Please put the rows from the start through the line containing "Image resolution: width=1919", that line included, into a JSON list of strings with one string per line and no blank lines.
::::::
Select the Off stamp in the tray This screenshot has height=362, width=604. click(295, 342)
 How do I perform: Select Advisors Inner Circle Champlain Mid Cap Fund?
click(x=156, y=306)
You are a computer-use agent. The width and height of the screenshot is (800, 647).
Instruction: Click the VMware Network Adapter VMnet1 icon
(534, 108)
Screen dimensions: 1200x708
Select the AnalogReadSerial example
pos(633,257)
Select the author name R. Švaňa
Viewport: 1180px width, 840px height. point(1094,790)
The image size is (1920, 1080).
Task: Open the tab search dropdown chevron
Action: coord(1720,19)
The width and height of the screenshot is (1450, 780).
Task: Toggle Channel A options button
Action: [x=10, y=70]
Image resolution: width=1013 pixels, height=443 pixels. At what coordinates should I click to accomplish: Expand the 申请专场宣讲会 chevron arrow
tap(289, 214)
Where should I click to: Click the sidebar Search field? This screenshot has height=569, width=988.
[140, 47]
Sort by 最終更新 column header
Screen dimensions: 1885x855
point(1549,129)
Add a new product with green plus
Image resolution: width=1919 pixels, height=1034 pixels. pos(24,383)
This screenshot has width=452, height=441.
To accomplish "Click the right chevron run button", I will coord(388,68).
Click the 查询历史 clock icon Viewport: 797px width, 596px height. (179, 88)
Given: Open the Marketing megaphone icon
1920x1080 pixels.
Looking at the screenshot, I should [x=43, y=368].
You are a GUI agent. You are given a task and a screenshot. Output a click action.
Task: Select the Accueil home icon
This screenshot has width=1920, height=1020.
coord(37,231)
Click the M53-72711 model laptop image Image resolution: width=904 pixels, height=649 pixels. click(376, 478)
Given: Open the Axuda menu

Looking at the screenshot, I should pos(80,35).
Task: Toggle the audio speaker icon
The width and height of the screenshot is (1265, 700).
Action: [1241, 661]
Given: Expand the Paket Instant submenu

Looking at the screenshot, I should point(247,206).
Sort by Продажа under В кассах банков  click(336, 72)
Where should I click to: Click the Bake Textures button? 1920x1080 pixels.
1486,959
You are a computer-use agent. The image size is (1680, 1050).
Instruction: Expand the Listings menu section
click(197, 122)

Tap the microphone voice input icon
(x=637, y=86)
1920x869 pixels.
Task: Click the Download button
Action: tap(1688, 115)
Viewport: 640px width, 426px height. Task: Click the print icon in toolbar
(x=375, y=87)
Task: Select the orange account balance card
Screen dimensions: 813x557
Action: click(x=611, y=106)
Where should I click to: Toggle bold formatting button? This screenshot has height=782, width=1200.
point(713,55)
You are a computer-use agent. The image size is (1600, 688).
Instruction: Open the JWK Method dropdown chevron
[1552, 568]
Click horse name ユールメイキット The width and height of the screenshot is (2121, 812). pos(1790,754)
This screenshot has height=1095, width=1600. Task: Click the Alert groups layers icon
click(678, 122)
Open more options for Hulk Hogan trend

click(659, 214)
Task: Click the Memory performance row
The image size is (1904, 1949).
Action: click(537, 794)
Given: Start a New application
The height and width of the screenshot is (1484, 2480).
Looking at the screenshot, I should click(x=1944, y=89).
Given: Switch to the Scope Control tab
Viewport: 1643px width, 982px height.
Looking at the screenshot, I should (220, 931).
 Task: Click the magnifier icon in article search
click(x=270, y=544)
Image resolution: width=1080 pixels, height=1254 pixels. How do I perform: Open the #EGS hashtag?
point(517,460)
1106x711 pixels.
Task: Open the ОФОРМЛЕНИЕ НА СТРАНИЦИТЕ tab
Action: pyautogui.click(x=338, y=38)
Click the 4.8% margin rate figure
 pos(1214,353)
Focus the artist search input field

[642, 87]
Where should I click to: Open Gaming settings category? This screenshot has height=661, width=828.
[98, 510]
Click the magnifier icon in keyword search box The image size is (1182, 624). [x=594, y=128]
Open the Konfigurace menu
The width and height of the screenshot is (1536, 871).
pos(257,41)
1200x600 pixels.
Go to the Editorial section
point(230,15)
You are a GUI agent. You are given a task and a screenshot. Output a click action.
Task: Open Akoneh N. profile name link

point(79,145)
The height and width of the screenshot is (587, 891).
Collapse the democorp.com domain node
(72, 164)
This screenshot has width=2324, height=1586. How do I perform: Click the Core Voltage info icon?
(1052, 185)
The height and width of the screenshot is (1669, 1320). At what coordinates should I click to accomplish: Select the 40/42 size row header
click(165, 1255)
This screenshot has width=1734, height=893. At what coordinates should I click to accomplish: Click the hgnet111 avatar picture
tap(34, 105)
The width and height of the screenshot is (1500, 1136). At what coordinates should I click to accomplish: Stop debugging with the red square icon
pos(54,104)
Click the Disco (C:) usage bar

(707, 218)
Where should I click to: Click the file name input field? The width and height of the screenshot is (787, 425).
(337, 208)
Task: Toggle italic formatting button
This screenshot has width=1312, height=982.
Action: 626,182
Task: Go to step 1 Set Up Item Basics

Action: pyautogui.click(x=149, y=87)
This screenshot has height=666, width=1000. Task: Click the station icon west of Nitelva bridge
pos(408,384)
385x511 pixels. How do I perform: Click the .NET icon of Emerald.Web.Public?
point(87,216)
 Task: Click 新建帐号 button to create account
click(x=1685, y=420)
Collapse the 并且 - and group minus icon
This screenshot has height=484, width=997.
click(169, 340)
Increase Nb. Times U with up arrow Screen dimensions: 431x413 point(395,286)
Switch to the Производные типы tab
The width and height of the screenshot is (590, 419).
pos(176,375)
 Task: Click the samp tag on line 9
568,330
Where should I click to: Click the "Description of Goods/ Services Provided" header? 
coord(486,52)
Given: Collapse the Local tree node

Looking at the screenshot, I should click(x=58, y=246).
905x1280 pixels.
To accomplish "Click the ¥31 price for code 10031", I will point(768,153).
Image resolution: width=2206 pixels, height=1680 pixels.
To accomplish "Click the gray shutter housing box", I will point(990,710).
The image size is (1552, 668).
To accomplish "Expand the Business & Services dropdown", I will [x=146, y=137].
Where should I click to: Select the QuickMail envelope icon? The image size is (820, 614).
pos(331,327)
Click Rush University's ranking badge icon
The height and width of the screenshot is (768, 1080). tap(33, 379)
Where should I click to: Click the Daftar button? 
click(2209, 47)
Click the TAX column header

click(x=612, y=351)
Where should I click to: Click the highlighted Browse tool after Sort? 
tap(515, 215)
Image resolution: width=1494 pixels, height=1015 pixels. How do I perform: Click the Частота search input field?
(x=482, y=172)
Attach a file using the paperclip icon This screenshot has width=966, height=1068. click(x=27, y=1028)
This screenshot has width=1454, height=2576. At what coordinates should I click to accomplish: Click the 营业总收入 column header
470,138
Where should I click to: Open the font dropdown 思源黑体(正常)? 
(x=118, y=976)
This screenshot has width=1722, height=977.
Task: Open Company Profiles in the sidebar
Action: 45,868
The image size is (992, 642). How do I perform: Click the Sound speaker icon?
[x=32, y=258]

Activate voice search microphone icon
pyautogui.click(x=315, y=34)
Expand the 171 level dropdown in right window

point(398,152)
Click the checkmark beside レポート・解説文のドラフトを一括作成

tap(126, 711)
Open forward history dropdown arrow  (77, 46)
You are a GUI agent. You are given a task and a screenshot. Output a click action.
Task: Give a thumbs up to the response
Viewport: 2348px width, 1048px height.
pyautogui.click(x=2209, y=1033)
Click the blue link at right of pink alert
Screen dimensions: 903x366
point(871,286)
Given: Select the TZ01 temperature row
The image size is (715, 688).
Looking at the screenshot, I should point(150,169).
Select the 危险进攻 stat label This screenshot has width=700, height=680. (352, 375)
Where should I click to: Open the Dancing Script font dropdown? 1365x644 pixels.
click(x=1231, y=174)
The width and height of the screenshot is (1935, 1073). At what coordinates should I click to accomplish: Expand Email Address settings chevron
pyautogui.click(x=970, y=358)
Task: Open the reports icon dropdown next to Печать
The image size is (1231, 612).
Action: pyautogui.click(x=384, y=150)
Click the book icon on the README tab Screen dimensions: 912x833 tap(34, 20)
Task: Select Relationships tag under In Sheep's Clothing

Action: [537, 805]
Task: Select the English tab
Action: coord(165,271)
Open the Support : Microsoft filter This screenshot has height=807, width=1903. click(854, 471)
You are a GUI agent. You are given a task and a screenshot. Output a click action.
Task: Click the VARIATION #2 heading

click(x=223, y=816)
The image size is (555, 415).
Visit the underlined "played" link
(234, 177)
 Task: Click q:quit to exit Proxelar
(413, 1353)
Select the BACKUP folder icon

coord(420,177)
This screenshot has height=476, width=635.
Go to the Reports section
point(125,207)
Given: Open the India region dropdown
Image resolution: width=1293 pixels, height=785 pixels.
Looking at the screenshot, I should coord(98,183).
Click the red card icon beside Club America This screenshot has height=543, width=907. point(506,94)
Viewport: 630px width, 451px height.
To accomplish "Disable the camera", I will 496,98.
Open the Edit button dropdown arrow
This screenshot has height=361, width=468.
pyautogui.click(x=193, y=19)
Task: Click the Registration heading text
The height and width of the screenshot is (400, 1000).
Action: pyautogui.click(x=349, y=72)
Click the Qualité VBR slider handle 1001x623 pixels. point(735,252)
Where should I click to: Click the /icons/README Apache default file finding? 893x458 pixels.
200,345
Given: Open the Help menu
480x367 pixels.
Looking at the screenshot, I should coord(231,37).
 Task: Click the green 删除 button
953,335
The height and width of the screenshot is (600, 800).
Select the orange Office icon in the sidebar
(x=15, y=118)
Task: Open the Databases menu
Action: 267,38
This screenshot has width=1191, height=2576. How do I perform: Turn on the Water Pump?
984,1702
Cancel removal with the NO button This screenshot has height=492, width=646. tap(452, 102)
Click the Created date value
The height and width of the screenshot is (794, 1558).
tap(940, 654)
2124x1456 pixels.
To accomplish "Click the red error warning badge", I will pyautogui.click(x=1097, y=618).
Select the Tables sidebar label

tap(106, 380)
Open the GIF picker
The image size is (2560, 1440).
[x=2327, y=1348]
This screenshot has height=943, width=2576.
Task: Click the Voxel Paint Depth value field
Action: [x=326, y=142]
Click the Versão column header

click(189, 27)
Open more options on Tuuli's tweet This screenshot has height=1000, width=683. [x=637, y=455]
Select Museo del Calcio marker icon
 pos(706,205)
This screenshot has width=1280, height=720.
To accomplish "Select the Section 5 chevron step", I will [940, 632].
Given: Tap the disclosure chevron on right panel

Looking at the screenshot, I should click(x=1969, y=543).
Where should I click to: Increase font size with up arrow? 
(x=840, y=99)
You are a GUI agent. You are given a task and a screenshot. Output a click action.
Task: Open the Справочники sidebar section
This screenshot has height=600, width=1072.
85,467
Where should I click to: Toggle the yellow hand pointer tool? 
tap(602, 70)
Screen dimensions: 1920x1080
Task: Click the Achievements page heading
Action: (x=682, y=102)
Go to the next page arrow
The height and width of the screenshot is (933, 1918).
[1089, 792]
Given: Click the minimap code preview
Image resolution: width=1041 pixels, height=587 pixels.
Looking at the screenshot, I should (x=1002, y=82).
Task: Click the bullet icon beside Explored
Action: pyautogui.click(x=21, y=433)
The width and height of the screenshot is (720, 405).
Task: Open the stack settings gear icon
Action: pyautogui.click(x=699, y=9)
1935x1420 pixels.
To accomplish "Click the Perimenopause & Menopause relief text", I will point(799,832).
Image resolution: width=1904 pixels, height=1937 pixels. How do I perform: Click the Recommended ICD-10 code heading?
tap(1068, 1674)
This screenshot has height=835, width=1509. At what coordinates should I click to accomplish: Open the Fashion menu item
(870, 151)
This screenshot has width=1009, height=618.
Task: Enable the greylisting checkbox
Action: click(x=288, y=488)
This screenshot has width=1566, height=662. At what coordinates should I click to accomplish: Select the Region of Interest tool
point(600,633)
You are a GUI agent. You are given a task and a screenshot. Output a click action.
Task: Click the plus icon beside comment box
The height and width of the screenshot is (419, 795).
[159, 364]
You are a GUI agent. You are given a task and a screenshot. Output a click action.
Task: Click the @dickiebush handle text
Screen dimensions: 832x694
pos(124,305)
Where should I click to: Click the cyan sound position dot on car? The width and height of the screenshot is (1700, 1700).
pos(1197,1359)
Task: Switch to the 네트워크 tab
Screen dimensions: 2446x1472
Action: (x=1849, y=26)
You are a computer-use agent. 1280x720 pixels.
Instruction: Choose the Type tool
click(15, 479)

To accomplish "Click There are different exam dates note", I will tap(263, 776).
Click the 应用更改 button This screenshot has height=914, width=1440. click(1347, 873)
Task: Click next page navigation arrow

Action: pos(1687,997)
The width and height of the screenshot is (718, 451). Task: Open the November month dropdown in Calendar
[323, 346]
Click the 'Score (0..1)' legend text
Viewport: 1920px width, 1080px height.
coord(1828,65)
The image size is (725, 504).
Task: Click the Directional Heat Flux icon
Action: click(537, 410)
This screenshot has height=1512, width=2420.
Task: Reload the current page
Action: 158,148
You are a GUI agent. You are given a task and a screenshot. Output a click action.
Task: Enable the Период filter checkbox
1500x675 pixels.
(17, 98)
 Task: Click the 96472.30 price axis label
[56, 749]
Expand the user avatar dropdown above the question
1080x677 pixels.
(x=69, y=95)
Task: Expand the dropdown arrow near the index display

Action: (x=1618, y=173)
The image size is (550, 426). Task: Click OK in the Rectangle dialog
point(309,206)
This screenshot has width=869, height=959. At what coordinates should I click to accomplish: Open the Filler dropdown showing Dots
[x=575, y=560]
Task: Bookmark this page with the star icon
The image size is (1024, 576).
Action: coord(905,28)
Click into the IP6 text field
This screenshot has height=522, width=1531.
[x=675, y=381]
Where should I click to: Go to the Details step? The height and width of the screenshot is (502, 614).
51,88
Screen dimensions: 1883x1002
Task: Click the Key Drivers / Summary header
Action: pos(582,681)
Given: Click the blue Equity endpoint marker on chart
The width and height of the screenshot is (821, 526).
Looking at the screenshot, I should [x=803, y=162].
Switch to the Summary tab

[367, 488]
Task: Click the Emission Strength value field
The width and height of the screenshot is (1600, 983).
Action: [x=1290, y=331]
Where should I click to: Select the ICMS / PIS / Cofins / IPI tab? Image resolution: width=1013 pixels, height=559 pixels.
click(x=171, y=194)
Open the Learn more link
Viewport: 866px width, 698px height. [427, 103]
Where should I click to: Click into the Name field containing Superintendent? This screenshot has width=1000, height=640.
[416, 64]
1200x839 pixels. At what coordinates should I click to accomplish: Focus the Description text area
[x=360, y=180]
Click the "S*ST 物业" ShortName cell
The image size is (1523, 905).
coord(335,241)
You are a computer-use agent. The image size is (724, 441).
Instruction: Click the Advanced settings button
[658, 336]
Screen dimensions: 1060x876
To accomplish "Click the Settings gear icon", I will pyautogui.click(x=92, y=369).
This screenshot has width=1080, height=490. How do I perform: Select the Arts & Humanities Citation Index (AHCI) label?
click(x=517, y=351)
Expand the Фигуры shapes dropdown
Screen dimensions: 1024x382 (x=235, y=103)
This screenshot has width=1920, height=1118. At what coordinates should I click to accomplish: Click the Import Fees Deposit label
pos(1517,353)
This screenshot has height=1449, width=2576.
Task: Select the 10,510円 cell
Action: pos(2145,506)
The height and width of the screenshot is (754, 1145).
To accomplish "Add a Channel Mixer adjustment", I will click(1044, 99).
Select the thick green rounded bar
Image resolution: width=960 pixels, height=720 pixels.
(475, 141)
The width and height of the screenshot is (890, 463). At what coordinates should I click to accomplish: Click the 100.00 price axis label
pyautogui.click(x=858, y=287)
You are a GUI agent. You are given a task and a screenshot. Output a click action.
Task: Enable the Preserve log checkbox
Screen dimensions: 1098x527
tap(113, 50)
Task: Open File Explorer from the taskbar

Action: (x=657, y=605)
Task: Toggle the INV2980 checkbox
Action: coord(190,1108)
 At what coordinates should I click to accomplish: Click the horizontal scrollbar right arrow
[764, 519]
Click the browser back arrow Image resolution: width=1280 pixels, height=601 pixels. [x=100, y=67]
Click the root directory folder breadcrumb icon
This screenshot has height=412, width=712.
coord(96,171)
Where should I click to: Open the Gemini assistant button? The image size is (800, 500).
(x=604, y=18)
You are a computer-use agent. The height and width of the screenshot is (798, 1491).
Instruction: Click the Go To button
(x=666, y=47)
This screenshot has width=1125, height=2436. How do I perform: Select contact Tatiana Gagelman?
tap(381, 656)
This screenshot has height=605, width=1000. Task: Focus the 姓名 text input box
::::::
» Output for this exercise
[
  "Select the Off stamp in the tray This screenshot has height=362, width=604. click(295, 342)",
  " How do I perform: Select Advisors Inner Circle Champlain Mid Cap Fund?",
  "click(x=156, y=306)",
  "You are a computer-use agent. The width and height of the screenshot is (800, 647).",
  "Instruction: Click the VMware Network Adapter VMnet1 icon",
  "(534, 108)",
  "Screen dimensions: 1200x708",
  "Select the AnalogReadSerial example",
  "pos(633,257)",
  "Select the author name R. Švaňa",
  "Viewport: 1180px width, 840px height. point(1094,790)",
  "The image size is (1920, 1080).",
  "Task: Open the tab search dropdown chevron",
  "Action: coord(1720,19)",
  "The width and height of the screenshot is (1450, 780).",
  "Task: Toggle Channel A options button",
  "Action: [x=10, y=70]",
  "Image resolution: width=1013 pixels, height=443 pixels. At what coordinates should I click to accomplish: Expand the 申请专场宣讲会 chevron arrow",
  "tap(289, 214)",
  "Where should I click to: Click the sidebar Search field? This screenshot has height=569, width=988.",
  "[140, 47]",
  "Sort by 最終更新 column header",
  "Screen dimensions: 1885x855",
  "point(1549,129)",
  "Add a new product with green plus",
  "Image resolution: width=1919 pixels, height=1034 pixels. pos(24,383)"
]